沈素很後悔。

    尤其是被蒼蠅圍着,全身上下有癢又疼,也不知有多少小蟲子在貪婪地爬來爬去。就是三百多年前,她還長在深山裏時,也沒受過這份罪。

    半乾涸的雞血黏糊糊的,她覺得自己現在一定很髒,也很臭。

    還很熱。

    夏天的午後,陽光毒辣,隔着厚厚的落葉,把土層中蘊含的水汽都烘烤出來了。她被埋在這裏,就像躺進了蒸籠。

    高溫高溼還不透氣,這就是蘭花最怕的環境。

    就算現在她只是精魄化形,並不怕蘭根被悶死腐爛,也漸漸感覺喘不過氣來。

    即使在這樣危險的時候,體內的靈力仍然催生不動。堂堂蘭花仙,就這樣被一根草繩綁住手腳,埋在山溝裏動彈不得,連靈識都開始一點點盪開。

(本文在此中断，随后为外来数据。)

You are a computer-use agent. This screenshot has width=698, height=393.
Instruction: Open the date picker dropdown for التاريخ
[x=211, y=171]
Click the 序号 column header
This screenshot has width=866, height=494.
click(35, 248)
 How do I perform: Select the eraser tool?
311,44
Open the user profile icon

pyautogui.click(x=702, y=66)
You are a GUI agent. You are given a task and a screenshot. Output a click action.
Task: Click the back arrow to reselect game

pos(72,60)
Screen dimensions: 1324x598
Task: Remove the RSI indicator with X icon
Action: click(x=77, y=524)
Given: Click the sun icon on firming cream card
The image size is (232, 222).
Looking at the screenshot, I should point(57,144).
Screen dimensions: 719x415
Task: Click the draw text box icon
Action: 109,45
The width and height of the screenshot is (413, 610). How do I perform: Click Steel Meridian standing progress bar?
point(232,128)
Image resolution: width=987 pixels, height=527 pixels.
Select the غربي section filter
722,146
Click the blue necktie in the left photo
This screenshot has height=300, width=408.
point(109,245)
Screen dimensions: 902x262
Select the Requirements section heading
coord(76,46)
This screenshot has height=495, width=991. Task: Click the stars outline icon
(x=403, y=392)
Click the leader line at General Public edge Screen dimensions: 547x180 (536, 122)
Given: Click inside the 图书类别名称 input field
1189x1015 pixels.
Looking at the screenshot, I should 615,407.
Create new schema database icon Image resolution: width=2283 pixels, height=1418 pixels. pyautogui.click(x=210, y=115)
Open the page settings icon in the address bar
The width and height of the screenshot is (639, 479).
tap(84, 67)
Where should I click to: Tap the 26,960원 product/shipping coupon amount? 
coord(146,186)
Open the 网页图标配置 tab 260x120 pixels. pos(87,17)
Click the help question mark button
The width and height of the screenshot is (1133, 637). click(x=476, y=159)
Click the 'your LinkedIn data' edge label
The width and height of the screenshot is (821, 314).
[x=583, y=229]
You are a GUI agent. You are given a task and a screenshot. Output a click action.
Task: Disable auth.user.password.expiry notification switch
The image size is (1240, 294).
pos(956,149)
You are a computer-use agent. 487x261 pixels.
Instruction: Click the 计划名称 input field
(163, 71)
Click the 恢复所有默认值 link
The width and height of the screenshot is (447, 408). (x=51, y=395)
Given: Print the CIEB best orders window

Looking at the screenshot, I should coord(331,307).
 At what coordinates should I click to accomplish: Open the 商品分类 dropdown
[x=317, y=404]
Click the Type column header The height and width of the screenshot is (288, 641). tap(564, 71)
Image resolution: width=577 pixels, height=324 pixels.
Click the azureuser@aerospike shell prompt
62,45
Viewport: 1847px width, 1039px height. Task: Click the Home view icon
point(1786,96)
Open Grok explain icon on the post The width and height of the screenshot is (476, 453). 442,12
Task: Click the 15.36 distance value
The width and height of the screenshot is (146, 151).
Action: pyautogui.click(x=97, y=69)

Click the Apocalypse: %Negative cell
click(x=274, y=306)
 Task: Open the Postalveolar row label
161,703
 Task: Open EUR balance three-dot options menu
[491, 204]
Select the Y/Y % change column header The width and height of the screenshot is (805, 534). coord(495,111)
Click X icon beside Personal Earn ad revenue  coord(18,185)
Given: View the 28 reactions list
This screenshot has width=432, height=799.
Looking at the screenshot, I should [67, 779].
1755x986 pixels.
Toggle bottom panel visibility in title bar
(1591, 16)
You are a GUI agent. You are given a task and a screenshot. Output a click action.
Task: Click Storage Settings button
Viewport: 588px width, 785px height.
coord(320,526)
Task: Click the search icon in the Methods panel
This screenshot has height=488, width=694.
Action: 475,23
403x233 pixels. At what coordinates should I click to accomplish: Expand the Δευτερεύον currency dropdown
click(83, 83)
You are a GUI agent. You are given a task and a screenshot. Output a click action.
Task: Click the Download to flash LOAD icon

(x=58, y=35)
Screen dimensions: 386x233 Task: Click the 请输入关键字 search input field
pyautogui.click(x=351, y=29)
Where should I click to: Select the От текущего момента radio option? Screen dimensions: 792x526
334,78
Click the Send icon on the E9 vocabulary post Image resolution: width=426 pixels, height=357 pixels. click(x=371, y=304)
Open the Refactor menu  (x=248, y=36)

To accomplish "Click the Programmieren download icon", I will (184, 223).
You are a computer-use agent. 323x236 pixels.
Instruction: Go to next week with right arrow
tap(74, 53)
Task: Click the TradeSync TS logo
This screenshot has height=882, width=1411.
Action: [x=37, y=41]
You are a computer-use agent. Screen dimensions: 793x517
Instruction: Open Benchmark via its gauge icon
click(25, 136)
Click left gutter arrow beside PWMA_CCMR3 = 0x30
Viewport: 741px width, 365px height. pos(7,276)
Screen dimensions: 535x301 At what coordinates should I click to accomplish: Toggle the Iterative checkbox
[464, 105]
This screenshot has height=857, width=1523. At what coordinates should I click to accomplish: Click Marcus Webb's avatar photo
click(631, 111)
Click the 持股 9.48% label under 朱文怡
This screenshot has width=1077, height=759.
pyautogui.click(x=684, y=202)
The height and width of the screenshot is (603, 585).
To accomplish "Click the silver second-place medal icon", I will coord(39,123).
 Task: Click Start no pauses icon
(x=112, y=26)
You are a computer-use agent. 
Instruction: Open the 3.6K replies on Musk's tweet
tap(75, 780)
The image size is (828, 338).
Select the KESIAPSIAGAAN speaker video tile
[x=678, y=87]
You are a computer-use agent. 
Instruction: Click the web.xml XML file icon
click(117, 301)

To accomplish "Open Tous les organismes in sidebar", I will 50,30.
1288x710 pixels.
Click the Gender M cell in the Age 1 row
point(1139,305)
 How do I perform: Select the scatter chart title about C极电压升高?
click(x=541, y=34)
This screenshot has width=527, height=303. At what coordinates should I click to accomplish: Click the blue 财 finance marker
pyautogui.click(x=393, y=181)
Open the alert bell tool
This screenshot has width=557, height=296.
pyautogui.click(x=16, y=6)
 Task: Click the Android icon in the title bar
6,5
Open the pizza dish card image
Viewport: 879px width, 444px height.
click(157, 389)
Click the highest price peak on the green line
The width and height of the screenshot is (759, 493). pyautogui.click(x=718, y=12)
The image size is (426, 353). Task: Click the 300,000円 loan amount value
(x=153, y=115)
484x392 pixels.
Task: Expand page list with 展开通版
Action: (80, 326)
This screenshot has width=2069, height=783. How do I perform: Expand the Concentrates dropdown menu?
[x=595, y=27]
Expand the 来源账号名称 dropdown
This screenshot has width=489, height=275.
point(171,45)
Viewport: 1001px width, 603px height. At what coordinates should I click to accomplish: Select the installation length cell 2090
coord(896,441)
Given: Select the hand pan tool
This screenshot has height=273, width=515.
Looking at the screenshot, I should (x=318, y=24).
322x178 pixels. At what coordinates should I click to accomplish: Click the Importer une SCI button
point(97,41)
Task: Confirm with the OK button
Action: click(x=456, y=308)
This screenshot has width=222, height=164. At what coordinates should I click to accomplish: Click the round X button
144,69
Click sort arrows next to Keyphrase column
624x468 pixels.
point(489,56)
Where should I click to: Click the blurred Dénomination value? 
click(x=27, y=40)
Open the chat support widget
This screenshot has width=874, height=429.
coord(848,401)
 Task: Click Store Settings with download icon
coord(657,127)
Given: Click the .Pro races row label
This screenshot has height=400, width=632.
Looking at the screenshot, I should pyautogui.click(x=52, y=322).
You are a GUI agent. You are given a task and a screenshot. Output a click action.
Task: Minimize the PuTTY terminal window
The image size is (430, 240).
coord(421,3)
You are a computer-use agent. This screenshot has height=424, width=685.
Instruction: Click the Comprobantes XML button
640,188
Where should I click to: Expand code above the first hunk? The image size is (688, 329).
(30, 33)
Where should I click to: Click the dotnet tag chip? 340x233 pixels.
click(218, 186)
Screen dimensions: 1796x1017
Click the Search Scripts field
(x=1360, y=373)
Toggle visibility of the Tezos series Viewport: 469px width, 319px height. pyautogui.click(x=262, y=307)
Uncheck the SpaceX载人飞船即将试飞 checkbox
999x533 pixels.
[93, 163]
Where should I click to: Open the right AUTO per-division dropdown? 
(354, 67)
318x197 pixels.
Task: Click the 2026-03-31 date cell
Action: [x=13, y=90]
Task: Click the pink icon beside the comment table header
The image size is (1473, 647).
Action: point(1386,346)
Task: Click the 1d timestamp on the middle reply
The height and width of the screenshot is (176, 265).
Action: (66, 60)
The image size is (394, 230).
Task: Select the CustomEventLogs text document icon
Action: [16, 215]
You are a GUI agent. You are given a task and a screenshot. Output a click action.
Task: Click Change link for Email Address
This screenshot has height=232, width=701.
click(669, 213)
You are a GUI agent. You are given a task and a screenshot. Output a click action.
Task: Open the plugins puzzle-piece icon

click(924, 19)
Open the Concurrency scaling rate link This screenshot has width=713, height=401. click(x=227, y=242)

    要是梁溪看見,一定會嘲笑說:“不是說就算沒有靈力有能自保嗎?!”

    “不是都修煉成仙了嗎?!”

    “就這麼死掉也太沒用了!”

    “不是很有本事嗎小蘭花?!”

    “不是不用我管嗎?”

    “快給我醒過來!”

    咦?

    她好像真的聽見了梁溪的聲音。

    靈識模模糊糊地又聚攏來,沈素擡了擡眼皮。

    許多年之後,她仍能清楚地記起這迷濛的一眼所見。

    陽光從樹冠中穿透,梁溪汗溼的臉,被光線分割成或明或暗的許多小塊。眉毛是緊擰的,嘴角是下垂的,看起來特別兇悍。

    也特別焦灼。

    “嘶——”

    靈識恢復後,那些討厭的感覺也回來了,還多了一股刺痛。

    “別掐……”沈素努力把臉側向一邊,“掐人中對我可沒用。”

    梁溪收了手,果然開口嘲笑:“那什麼對你有用?雞血,還有這根草繩?”

    沈素可不會同毛孩子一般見識,只是朝他笑笑:“你的眉毛扭得好像毛毛蟲……醜。”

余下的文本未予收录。